The score very much suggests this sense of annoyance and clumsy imperfection. However, it is absolutely chilling music which makes you sway pleasantly and proceeds straight even though it leads to dissonant bass and a myriad of unexpected background noises.
Try to Shazam it: you’ll find out you are listening to “rightclick” by Mira Calix.
The track was originally composed for the short film but, good news for the fans, a few days ago Calix published utopia EP, which also features three brand new tracks that weren’t featured in the movie, but were always inspired by its feeling and sounds. Slow electronic drums with syncopated rhythms, broken vocal samples and many sounds from a definitely rich personal library are pasted together in a playful collage that at the same time aspires to and mocks the idea of perfection.

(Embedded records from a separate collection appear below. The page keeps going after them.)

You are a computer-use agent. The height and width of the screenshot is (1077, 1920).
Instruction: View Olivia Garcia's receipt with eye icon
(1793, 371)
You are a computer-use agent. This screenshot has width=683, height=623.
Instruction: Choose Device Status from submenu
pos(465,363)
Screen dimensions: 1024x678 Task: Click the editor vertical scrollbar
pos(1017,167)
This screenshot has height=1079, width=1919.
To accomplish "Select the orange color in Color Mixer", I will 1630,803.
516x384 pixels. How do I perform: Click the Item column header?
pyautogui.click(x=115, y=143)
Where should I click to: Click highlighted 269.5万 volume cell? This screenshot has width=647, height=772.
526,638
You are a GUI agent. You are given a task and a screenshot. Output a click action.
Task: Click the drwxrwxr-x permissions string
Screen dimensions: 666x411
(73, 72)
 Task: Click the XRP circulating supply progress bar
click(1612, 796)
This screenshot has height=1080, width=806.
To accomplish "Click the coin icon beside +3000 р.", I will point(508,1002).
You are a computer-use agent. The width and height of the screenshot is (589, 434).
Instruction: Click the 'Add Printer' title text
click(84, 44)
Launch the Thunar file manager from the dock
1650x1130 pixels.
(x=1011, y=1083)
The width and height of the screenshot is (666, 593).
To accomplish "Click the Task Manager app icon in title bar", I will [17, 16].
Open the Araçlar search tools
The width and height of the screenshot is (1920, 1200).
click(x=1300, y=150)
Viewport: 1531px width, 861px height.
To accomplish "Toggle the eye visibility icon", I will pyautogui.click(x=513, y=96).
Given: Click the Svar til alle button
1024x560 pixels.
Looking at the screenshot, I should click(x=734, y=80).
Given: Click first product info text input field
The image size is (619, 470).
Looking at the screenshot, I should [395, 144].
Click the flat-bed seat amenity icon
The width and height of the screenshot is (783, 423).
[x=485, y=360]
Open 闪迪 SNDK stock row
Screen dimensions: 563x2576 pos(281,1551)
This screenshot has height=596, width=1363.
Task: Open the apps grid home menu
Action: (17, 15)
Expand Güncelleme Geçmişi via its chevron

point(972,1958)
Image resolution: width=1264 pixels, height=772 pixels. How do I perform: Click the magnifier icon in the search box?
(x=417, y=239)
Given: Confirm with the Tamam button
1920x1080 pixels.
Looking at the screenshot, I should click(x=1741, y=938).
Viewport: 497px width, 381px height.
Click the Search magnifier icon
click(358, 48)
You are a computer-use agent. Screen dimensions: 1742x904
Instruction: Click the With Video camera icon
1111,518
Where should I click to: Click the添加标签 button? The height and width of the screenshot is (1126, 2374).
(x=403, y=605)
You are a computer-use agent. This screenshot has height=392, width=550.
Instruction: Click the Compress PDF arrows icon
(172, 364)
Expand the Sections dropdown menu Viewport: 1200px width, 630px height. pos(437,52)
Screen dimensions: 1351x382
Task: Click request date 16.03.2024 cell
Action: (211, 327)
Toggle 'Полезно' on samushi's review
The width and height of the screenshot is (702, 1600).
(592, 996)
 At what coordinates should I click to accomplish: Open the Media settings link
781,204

It is a double comeback for the London based artist. Most evidently, a comeback to Warp Records, the cult label where she used to work as a publicist in the ’90s and that published most of her discography until 2008’s The Elephant In The Room: 3 Commissions. Secondly, a return to music “for music itself”, since in the past few years she mainly focused on music production for installation and other forms of art. However you look at it, it’s definitely a must listen between this month’s releases.
By Francesco Cellino
whiterose – Hostility of Nonsense
Album: Hostility of Nonsense
To start off, it is quite difficult to hurriedly catalogue Hostility of Nonsense by whiterose. It surely is a violent debut ep, sometimes primeval, sometimes futuristic, short and soaked in a dark and evocative atmosphere. As a matter of fact, sinister synths and horror soundtracks are cornerstones of this album.
In particular, it is really the sound itself that fascinates the most in this new debut chapter for the French producer. Beats are peculiarly calculated, influenced by other genres such as extreme metal. This feature, giving an unusual vibe to the album, makes it very recognizable and unique. The solemn hi-hats of “Stable In The Field Of Love” resemble a lot the ones of a freezing cold extreme Norwegian record from the ’90s, but with electronic palpitations on obscure digital seabeds.
Lyrics are often screamed out in reverb, remotely à la Xasthur, even if well downsized and re-adapted. However, this is not a guitar-driven album at all, it is a proper electronic piece of work which moves along other lines, between glitch and deep basses, and exciting patterns that maintain the listener attention. With references to noise and deconstructed club; rigid, obscure but still melodic, it is a brief inexorable urge which resolves itself in 15 effective minutes. It does go further than expected and eventually leaves you wishing for more.